→ The problem: Find the line with "Click help icon" in the entries below, then reproduce it and every line after it down to and including the line with "The height and width of the screenshot is (430, 636).", exactly.

→ Provided records:
━━━

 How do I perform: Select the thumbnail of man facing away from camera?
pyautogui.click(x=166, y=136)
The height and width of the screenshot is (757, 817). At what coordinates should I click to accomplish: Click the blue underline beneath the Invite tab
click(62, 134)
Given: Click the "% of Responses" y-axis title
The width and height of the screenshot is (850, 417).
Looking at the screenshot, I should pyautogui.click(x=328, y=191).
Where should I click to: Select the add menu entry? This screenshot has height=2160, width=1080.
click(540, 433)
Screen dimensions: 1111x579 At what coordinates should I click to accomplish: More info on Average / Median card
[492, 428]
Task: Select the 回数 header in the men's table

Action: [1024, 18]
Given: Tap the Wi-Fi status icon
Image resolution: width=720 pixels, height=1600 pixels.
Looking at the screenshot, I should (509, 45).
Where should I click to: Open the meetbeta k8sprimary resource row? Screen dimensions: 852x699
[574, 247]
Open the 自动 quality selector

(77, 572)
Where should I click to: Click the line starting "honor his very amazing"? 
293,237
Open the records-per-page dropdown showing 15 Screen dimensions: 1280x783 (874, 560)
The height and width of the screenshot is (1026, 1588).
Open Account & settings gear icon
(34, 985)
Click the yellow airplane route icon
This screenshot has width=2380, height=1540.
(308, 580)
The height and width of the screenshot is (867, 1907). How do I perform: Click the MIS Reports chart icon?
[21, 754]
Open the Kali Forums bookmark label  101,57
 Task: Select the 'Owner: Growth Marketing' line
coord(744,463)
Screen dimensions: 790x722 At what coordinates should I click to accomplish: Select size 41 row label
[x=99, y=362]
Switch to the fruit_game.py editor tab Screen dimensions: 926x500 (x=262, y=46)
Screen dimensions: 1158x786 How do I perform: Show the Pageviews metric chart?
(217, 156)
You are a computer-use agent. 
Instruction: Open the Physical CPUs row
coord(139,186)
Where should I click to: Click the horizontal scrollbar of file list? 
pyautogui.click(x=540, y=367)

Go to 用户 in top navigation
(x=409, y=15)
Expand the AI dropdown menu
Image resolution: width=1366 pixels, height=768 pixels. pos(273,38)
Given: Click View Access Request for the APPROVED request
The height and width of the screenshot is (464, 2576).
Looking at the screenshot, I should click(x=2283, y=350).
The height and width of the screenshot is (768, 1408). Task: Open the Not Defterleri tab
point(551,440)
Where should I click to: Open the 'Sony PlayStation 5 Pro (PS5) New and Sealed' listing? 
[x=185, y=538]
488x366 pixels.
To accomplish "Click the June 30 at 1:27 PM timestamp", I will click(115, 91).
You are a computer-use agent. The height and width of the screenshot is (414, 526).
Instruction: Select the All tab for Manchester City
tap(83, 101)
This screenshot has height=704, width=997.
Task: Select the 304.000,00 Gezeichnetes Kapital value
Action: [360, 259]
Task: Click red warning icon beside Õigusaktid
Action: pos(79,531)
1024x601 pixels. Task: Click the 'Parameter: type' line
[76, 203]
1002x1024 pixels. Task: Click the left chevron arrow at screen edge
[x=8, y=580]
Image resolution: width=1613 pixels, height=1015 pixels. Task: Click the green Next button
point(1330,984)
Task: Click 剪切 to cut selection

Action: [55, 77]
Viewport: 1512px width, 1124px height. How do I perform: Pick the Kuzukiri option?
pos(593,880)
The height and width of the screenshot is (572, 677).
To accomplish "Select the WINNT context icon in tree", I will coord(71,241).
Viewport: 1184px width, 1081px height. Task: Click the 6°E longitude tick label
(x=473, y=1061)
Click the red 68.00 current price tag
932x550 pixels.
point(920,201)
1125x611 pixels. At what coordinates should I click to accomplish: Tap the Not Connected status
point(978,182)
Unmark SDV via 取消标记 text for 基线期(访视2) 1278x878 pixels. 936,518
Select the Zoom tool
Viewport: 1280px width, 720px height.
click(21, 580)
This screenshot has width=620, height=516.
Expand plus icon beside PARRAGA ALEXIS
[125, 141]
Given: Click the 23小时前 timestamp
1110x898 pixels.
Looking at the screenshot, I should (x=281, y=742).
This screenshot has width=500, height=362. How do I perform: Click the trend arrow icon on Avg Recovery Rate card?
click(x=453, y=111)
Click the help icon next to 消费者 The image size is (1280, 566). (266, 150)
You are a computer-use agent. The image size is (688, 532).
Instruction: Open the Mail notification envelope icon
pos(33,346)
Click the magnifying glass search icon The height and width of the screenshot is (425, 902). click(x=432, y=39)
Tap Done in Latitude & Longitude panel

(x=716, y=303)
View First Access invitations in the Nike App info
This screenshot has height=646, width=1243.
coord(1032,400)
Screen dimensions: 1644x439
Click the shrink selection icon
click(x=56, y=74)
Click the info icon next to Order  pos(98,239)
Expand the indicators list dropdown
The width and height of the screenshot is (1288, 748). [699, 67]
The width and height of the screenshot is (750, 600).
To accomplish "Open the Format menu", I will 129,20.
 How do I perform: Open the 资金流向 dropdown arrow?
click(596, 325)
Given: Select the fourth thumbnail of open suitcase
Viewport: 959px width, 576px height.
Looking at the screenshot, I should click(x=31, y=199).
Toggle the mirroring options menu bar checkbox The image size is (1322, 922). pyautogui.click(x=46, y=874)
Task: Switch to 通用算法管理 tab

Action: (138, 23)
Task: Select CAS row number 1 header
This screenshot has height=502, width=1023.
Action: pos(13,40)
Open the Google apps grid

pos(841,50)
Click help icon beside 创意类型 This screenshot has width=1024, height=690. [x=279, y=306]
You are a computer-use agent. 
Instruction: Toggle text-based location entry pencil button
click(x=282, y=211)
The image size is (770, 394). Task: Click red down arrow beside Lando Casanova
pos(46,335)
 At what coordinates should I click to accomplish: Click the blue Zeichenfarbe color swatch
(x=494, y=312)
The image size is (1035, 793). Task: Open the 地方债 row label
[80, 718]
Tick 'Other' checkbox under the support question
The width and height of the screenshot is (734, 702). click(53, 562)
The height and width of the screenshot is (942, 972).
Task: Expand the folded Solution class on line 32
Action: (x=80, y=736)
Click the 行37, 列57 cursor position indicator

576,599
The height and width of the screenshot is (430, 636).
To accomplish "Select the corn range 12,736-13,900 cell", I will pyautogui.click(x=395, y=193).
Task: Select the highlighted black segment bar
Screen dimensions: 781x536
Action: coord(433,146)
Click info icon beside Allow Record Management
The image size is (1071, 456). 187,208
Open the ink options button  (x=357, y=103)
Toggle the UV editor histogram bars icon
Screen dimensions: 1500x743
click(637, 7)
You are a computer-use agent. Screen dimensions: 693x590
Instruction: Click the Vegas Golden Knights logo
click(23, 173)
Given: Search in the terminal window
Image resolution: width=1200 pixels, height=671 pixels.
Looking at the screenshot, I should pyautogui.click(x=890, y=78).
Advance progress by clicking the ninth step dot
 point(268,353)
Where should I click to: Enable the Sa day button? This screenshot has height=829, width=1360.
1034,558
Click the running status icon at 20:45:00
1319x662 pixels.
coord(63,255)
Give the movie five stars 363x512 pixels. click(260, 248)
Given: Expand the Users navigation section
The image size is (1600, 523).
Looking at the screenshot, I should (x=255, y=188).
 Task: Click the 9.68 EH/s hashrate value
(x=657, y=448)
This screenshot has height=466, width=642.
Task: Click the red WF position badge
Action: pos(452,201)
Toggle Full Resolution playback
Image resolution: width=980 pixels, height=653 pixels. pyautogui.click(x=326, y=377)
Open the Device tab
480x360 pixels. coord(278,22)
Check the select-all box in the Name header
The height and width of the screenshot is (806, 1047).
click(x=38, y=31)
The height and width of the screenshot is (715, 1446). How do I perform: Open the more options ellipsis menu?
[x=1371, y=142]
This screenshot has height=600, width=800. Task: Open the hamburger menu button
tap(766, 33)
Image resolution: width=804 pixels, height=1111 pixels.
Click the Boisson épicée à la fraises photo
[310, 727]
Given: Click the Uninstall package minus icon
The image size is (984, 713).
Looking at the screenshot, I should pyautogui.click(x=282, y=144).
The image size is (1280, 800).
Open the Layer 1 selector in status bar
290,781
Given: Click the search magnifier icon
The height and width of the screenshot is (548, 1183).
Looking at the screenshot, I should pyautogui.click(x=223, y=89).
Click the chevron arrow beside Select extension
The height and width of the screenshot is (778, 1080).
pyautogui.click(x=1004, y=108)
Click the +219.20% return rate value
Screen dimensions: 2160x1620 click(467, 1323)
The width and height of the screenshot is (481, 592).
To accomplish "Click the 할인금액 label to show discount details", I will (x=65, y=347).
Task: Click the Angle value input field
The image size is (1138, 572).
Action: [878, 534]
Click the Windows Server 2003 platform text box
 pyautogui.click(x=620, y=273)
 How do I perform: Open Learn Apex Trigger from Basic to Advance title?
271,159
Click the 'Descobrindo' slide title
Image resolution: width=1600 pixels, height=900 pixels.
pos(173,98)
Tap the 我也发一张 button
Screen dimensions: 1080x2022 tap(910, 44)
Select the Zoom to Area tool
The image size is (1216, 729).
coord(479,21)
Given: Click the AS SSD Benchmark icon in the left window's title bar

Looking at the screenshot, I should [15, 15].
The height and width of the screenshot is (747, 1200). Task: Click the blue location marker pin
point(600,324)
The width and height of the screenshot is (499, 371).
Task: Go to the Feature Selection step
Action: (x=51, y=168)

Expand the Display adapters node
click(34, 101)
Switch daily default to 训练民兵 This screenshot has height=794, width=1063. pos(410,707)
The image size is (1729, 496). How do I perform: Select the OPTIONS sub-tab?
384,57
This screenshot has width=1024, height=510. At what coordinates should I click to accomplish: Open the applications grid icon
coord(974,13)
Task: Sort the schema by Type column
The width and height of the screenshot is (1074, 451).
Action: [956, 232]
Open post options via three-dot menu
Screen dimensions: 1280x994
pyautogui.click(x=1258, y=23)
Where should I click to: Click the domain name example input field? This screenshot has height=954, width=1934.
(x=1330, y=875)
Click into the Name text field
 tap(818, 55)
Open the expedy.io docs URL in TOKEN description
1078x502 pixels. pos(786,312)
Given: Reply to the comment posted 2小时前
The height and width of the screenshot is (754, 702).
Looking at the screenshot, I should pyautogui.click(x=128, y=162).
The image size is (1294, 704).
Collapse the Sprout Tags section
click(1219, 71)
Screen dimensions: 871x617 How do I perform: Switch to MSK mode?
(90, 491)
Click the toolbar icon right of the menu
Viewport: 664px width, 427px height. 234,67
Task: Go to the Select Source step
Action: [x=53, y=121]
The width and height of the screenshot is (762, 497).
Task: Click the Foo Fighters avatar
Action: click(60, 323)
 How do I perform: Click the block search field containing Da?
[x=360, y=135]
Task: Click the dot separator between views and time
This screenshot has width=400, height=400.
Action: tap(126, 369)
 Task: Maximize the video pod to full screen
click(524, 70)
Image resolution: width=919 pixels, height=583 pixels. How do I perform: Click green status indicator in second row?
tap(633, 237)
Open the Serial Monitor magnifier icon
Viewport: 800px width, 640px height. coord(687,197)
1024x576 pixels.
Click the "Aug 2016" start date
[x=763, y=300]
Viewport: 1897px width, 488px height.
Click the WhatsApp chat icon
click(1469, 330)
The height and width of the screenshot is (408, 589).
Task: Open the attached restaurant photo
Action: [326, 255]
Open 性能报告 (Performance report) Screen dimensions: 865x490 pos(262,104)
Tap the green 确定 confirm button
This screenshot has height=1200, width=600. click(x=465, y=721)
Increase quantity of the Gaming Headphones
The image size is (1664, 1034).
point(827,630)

━━━

→ Task answer:
Click help icon beside 创意类型 This screenshot has width=1024, height=690. [x=279, y=306]
You are a computer-use agent. 
Instruction: Toggle text-based location entry pencil button
click(x=282, y=211)
The image size is (770, 394). Task: Click red down arrow beside Lando Casanova
pos(46,335)
 At what coordinates should I click to accomplish: Click the blue Zeichenfarbe color swatch
(x=494, y=312)
The image size is (1035, 793). Task: Open the 地方债 row label
[80, 718]
Tick 'Other' checkbox under the support question
The width and height of the screenshot is (734, 702). click(53, 562)
The height and width of the screenshot is (942, 972).
Task: Expand the folded Solution class on line 32
Action: (x=80, y=736)
Click the 行37, 列57 cursor position indicator

576,599
The height and width of the screenshot is (430, 636).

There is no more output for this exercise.